Print out the entries below with no edits.

-- Exercise inputs follows --

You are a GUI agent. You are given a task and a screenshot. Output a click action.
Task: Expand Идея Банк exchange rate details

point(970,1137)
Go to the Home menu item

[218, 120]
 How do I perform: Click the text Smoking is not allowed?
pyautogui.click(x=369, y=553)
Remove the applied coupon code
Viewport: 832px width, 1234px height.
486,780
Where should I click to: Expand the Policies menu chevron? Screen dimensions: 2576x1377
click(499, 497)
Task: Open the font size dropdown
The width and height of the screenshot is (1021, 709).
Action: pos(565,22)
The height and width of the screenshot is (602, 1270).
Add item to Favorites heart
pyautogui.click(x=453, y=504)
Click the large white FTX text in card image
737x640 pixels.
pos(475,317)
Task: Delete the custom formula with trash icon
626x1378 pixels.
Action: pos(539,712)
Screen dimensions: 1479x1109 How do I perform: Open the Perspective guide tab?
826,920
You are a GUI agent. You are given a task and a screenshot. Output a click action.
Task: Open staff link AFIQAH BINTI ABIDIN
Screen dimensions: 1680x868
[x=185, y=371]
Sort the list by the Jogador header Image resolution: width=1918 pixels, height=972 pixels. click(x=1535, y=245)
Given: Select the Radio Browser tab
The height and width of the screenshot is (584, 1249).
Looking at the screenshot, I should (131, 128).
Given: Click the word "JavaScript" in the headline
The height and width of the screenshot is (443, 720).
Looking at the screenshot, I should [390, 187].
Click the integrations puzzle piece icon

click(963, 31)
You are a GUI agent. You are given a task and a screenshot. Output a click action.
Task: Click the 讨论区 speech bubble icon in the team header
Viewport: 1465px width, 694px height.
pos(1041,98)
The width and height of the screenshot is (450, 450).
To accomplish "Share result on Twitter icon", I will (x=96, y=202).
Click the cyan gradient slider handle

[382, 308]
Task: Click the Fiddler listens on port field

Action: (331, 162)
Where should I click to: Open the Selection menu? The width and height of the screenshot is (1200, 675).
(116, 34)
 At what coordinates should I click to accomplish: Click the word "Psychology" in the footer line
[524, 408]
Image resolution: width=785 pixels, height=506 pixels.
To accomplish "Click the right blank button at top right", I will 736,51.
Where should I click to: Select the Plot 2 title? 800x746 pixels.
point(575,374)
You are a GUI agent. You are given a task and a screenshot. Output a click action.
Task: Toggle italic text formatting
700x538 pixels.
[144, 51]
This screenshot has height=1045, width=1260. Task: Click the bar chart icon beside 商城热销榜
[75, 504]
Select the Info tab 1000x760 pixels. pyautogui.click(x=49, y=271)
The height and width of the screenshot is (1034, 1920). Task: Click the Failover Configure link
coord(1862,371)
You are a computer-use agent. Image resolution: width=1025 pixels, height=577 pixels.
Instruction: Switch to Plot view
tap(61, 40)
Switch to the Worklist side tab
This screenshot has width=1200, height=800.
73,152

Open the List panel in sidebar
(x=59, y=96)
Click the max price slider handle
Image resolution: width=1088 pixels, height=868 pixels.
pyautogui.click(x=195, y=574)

-- Exercise inputs concluded --

__Response area__
You are a GUI agent. You are given a task and a screenshot. Output a click action.
Task: Expand Идея Банк exchange rate details

point(970,1137)
Go to the Home menu item

[218, 120]
 How do I perform: Click the text Smoking is not allowed?
pyautogui.click(x=369, y=553)
Remove the applied coupon code
Viewport: 832px width, 1234px height.
486,780
Where should I click to: Expand the Policies menu chevron? Screen dimensions: 2576x1377
click(499, 497)
Task: Open the font size dropdown
The width and height of the screenshot is (1021, 709).
Action: pos(565,22)
The height and width of the screenshot is (602, 1270).
Add item to Favorites heart
pyautogui.click(x=453, y=504)
Click the large white FTX text in card image
737x640 pixels.
pos(475,317)
Task: Delete the custom formula with trash icon
626x1378 pixels.
Action: pos(539,712)
Screen dimensions: 1479x1109 How do I perform: Open the Perspective guide tab?
826,920
You are a GUI agent. You are given a task and a screenshot. Output a click action.
Task: Open staff link AFIQAH BINTI ABIDIN
Screen dimensions: 1680x868
[x=185, y=371]
Sort the list by the Jogador header Image resolution: width=1918 pixels, height=972 pixels. click(x=1535, y=245)
Given: Select the Radio Browser tab
The height and width of the screenshot is (584, 1249).
Looking at the screenshot, I should (131, 128).
Given: Click the word "JavaScript" in the headline
The height and width of the screenshot is (443, 720).
Looking at the screenshot, I should [390, 187].
Click the integrations puzzle piece icon

click(963, 31)
You are a GUI agent. You are given a task and a screenshot. Output a click action.
Task: Click the 讨论区 speech bubble icon in the team header
Viewport: 1465px width, 694px height.
pos(1041,98)
The width and height of the screenshot is (450, 450).
To accomplish "Share result on Twitter icon", I will (x=96, y=202).
Click the cyan gradient slider handle

[382, 308]
Task: Click the Fiddler listens on port field

Action: (331, 162)
Where should I click to: Open the Selection menu? The width and height of the screenshot is (1200, 675).
(116, 34)
 At what coordinates should I click to accomplish: Click the word "Psychology" in the footer line
[524, 408]
Image resolution: width=785 pixels, height=506 pixels.
To accomplish "Click the right blank button at top right", I will 736,51.
Where should I click to: Select the Plot 2 title? 800x746 pixels.
point(575,374)
You are a GUI agent. You are given a task and a screenshot. Output a click action.
Task: Toggle italic text formatting
700x538 pixels.
[144, 51]
This screenshot has height=1045, width=1260. Task: Click the bar chart icon beside 商城热销榜
[75, 504]
Select the Info tab 1000x760 pixels. pyautogui.click(x=49, y=271)
The height and width of the screenshot is (1034, 1920). Task: Click the Failover Configure link
coord(1862,371)
You are a computer-use agent. Image resolution: width=1025 pixels, height=577 pixels.
Instruction: Switch to Plot view
tap(61, 40)
Switch to the Worklist side tab
This screenshot has width=1200, height=800.
73,152

Open the List panel in sidebar
(x=59, y=96)
Click the max price slider handle
Image resolution: width=1088 pixels, height=868 pixels.
pyautogui.click(x=195, y=574)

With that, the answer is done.